My last post looked at collocations for starting and leaving jobs. This one will look at collocations that describe the experience of having a job.

If you have a full-time job or work full-time, you work the normal number of hours every week (usually around 40), but if you have a part-time job or work part-time, you work for fewer hours:

I’m looking for a full-time job in a language school.

He works part-time at the museum.

A permanent job/post has no end date, whereas a temporary job lasts for a limited period of time. In the UK, if you are on a zero-hours contract, you work when the employer needs you and do not have a guaranteed amount of work:

We have several permanent posts available from next month.

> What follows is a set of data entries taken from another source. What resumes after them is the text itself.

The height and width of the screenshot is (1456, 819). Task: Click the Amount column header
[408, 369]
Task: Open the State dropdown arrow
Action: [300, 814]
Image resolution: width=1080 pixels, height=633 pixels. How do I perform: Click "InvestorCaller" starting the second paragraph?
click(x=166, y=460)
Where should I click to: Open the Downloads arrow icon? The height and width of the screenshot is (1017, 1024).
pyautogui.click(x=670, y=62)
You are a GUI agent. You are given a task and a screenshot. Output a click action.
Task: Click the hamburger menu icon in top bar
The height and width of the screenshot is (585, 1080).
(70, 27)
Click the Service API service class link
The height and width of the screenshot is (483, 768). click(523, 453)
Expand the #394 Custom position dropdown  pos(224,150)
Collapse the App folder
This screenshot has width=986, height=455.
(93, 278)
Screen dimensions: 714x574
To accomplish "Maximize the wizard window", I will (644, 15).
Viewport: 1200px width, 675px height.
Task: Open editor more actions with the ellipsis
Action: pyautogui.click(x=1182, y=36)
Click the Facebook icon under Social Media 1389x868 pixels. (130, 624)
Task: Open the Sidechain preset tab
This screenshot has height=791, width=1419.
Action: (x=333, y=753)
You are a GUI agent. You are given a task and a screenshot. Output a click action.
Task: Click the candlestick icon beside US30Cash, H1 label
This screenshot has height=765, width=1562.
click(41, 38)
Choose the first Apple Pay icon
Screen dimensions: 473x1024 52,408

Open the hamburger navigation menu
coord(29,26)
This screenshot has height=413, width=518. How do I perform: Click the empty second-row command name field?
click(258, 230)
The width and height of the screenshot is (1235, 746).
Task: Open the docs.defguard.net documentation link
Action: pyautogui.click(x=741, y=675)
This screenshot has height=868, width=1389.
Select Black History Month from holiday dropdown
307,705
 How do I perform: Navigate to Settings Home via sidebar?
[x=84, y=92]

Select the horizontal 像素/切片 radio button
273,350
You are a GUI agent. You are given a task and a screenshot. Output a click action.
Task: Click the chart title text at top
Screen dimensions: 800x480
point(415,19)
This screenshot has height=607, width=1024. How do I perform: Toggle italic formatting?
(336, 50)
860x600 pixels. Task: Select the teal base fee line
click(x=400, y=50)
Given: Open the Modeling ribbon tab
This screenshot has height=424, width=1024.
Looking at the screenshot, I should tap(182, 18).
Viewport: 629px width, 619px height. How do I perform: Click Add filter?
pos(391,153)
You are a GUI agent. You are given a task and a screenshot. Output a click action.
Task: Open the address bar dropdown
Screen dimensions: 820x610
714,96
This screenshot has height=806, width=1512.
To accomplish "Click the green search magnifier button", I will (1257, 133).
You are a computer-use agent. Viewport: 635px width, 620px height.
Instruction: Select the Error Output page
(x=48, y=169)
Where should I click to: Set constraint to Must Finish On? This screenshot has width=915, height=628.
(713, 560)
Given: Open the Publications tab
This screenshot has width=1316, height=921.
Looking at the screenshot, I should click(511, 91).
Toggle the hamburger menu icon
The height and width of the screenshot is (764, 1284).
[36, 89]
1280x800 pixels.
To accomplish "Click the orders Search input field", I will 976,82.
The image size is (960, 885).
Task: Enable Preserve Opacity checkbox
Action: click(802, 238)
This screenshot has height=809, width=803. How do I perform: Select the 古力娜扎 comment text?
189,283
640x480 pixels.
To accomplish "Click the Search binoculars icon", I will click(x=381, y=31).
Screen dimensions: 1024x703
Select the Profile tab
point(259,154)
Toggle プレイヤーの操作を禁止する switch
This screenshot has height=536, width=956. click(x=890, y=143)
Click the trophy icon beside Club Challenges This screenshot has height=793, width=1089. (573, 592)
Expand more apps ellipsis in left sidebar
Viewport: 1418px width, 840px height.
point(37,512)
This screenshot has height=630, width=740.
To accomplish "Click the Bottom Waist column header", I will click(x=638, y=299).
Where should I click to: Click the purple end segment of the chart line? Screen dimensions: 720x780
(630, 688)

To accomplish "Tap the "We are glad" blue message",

I’m looking for a temporary job before I start university.

All their workers are on zero-hours contracts.

Casual workers do short, temporary jobs when they are needed. We often talk about casual employment. In contrast, secure or steady jobs last a long time and the people who have them do not feel likely to be made unemployed:

They employ casual workers to pick the fruit.

Eventually, he settled down and got a steady job.

A fulfilling job or career makes you feel that you are doing something worthwhile. If you have a high-powered job or career, you have an important and interesting job, whereas a dead-end job is one with no prospect of being promoted:

I have found teaching a very fulfilling job.

She’s got a high-powered job in advertising.

Bob took a series of dead-end jobs.

Skilled jobs are ones that need qualifications or experience, while unskilled jobs do not. We also talk about skilled or unskilled workers.  In the UK, white-collar workers usually work in offices and blue-collar workers do physical jobs:

Most graduates go on to get skilled jobs.

They recruit a lot of unskilled workers from neighbouring countries.

Many white-collar workers are now working from home.

When people have a lot of work to do, they have a heavy workload and may work long hours. People in well-paid jobs/employment have high salaries/pay and people in badly-paid jobs/employment have low salaries/pay:

We were working long hours in a meat factory.

The car plant brought many well-paid jobs to the area.

I can’t survive on such a low salary.

I hope you find these collocations useful, and that learning English will help you get your dream job!

15 thoughts on “Permanent, temporary, fulfilling and dead-end jobs: collocations for work (2)

  1. Thanks! I wonder why it is “zero-hours contract” and not “zero-hour contract”, as opposed the usual formation of this type of adjectives such as in “five-year term”, “three-storey building”, etc.

  2. Uthman

    Highly appreciated!

    This and others posts on collocation are very useful, and are an effective way of teaching English, especially to non-native speakers.

    Keep up the good work!

  3. Bensaada Amina

    Thank you so much for this article! I have been enjoying this series so far. I am surprised “Freelance” wasn’t mentionned in this one but anyhow I found the article very helpful and concise. This is beside the point but I’d like to suggest Cambridge to create a entirely separate column for the blog. This way, It’d be easier to access and navigate.

  4. Steve Wehrle

    Over the past number of years I have been worried that most people where I am use “role” when they mean “job”. They will say “I have a new role”, or they will ask which role I had before the one I currently have. Others will tell me of a new “role” they have seen advertised in the media.

    Is this an American thing?

    1. Liz Walter

      That’s a very interesting question! I’ve just had a look around several dictionaries, including American ones, and I can’t find it attested anywhere with the precise meaning of ‘job’, though the examples you give sound familiar to me too. If it was American to begin with, I think it’s fairly mainstream in the UK now, and I share your unease – there’s something rather depersonalizing about emphasizing a person’s function, as though they and the job are synonymous.